# The task
Each line from the one containing "The image size is (1920, 1080)." through the last line of the records below is to be set down exactly; the rest stays out.

# Exercise materials
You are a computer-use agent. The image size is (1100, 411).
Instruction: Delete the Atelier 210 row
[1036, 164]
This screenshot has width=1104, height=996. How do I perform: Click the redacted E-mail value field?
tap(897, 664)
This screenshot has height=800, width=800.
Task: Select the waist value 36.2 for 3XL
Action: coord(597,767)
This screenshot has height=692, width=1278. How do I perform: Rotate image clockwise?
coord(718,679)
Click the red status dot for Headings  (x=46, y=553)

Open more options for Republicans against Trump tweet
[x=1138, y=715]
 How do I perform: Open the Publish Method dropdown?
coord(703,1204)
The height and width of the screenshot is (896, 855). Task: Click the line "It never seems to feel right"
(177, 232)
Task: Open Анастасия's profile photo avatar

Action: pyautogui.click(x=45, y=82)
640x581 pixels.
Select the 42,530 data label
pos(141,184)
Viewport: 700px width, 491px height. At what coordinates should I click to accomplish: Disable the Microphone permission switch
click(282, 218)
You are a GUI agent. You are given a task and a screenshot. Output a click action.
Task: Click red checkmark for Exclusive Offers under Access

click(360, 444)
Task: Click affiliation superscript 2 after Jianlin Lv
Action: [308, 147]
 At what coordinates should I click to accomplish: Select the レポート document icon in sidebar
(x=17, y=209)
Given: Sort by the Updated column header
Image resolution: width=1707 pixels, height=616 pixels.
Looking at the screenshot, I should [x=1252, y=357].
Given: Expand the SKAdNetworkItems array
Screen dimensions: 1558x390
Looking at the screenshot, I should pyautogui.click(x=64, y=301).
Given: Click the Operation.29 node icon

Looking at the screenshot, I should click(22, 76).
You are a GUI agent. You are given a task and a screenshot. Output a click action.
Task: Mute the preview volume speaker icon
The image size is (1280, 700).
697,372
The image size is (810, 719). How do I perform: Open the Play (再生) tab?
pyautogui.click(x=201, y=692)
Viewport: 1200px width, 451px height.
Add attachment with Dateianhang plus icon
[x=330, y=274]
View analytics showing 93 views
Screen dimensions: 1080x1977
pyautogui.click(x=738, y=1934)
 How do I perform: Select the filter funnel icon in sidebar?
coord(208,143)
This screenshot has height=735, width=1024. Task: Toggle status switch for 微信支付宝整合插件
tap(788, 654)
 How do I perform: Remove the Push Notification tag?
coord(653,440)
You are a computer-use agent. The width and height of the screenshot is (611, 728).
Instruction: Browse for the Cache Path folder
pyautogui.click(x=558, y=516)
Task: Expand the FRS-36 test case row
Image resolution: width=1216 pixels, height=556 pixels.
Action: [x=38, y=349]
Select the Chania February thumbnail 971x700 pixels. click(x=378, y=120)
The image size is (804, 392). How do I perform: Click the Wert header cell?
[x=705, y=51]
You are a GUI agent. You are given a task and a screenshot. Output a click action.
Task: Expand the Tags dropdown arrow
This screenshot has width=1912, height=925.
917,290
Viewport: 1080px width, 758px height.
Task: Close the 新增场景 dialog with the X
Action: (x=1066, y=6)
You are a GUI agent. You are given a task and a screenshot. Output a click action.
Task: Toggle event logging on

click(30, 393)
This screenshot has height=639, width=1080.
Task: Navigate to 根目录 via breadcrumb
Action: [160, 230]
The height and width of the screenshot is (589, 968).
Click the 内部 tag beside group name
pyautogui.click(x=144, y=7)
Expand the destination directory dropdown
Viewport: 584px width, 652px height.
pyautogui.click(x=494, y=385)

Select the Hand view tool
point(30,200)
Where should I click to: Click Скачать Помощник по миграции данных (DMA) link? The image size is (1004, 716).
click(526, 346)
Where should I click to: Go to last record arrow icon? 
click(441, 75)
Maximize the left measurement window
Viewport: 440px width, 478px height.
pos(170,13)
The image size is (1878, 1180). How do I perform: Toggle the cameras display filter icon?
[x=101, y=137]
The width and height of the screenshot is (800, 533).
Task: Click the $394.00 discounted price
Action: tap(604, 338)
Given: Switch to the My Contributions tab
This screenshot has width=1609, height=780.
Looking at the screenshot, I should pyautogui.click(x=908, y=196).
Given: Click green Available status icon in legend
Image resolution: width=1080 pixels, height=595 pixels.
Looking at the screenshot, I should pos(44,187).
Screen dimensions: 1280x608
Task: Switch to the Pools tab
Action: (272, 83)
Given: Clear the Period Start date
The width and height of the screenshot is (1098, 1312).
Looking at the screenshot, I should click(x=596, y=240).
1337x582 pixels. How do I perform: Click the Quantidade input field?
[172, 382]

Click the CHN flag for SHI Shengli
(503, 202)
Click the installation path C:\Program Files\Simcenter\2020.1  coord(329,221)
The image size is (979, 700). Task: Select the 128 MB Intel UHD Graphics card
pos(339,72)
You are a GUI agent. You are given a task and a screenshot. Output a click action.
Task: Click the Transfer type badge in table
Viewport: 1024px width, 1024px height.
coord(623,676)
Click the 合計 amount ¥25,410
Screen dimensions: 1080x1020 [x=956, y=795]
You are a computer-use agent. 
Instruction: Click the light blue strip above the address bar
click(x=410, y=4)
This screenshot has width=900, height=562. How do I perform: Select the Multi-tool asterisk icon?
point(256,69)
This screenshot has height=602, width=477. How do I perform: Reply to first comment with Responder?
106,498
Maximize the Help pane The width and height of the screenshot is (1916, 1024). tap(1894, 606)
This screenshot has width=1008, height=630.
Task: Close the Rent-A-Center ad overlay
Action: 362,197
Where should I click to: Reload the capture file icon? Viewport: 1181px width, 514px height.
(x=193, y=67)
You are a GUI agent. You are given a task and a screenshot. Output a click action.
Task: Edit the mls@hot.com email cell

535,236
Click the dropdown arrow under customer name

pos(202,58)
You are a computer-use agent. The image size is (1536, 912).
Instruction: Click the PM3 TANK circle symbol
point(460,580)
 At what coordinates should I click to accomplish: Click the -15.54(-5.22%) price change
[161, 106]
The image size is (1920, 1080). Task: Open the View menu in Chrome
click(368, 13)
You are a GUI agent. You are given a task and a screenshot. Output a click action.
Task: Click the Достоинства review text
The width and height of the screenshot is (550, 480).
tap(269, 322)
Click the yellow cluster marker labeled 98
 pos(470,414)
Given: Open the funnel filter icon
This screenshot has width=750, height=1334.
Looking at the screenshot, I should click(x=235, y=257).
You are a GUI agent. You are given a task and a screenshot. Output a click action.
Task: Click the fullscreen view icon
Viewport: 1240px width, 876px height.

# Output for this exercise
The image size is (1920, 1080). Task: Open the View menu in Chrome
click(368, 13)
You are a GUI agent. You are given a task and a screenshot. Output a click action.
Task: Click the Достоинства review text
The width and height of the screenshot is (550, 480).
tap(269, 322)
Click the yellow cluster marker labeled 98
 pos(470,414)
Given: Open the funnel filter icon
This screenshot has width=750, height=1334.
Looking at the screenshot, I should click(x=235, y=257).
You are a GUI agent. You are given a task and a screenshot. Output a click action.
Task: Click the fullscreen view icon
Viewport: 1240px width, 876px height.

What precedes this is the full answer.